--- EXCERPTED PASSAGE ---
Purpose: To monitor changes in corneal structure and level of inflammatory mediators in tears of myopic patients following orthokeratology (OK) and laser in situ keratomileusis (LASIK).
Methods: Sixty-two myopic subjects were analyzed in this prospective study. Thirty-two had worn Paragon CRT contact lenses and 30 underwent standard LASIK. Thirty-two control subjects were also recruited. Pachometry and corneal topography were performed 12 months after both interventions. Tears were collected and assayed using ELISA for IL-6, IL-8, matrix metalloproteinase-9 (MMP-9), and epidermal growth factor (EGF).
--- RECORD SET ---
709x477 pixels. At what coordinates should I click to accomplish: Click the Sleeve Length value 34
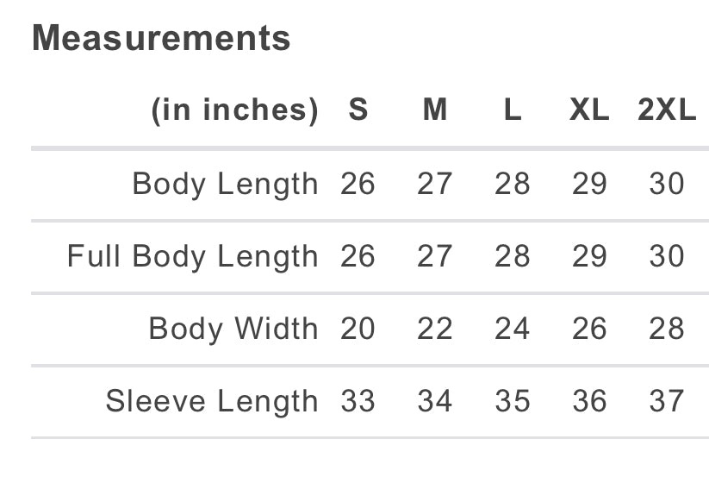pos(435,401)
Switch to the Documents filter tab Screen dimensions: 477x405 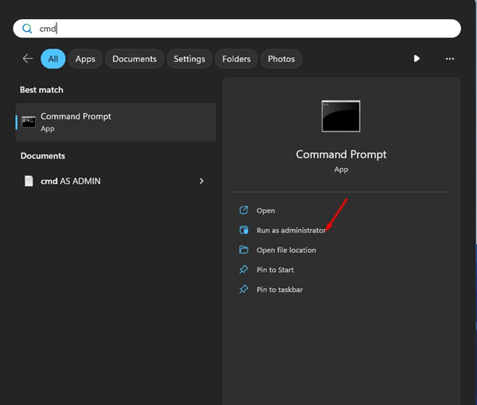(134, 59)
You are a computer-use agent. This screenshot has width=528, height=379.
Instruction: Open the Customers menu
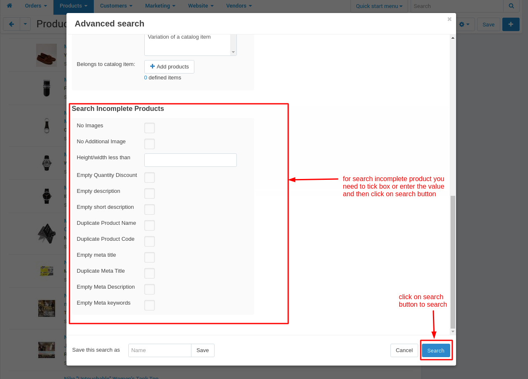click(117, 6)
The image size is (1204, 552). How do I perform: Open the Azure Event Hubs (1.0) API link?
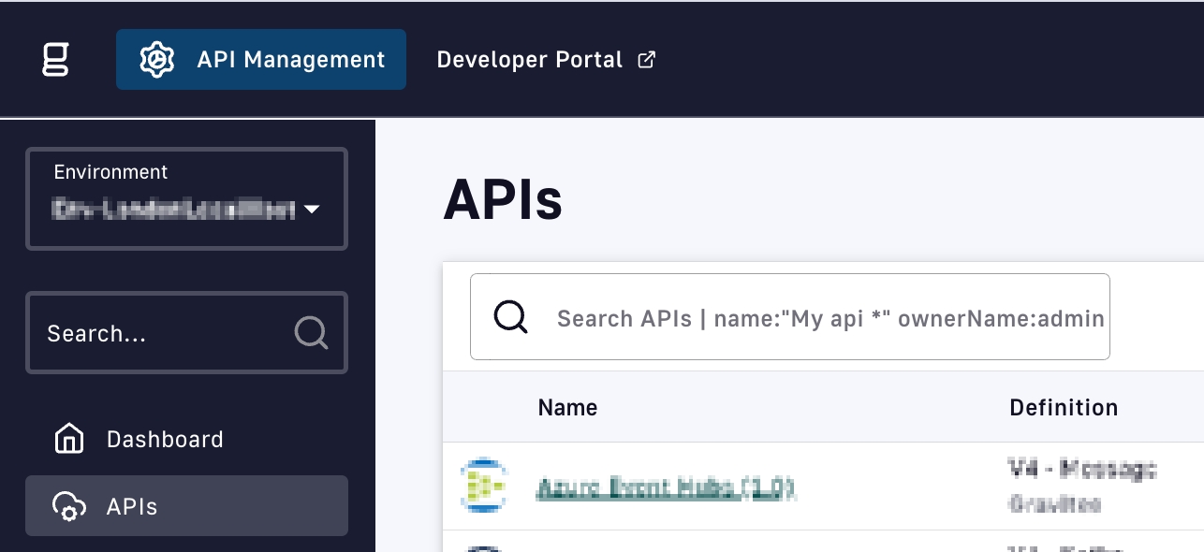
---
LIST OF TASKS -
1) Copy the passage of the orthokeratology and LASIK abstract that begins with "Methods: Sixty-two myopic" and runs through "growth factor (EGF).".
2) Continue the abstract on corneal changes after orthokeratology and LASIK from the point where it stops.

RESULTS IN ORDER -
1)
Methods: Sixty-two myopic subjects were analyzed in this prospective study. Thirty-two had worn Paragon CRT contact lenses and 30 underwent standard LASIK. Thirty-two control subjects were also recruited. Pachometry and corneal topography were performed 12 months after both interventions. Tears were collected and assayed using ELISA for IL-6, IL-8, matrix metalloproteinase-9 (MMP-9), and epidermal growth factor (EGF).

2)
Results: Corneal power decreased in the central area and increased in the paracentral area. Simultaneously, there was a central corneal thinning with mid-peripheral thickening for OK. No changes were observed for LASIK. In comparison with controls, IL-6, IL-8, MMP-9, and EGF levels were increased significantly for OK (P < 0.01). Only MMP-9 (P < 0.01) and EGF (P < 0.01) were increased for LASIK. Pro-inflammatory response was found to be associated with the degree of myopia in the OK group. The MMP-9 and EGF upregulation was linked to the presence of iron deposition in both groups, whereas increased levels of EGF were connected with the presence of myopic regression after LASIK.
Conclusions: Both interventions involved important tissue reshaping. The physical presence of a reverse geometry contact lens caused certain markers to change significantly in comparison with no lens wear or LASIK in the long-term response. MMP-9 was significantly higher in tears of subjects presenting iron deposition after OK or LASIK, and EGF levels seemed to play an important role in postoperative refractive outcomes after LASIK.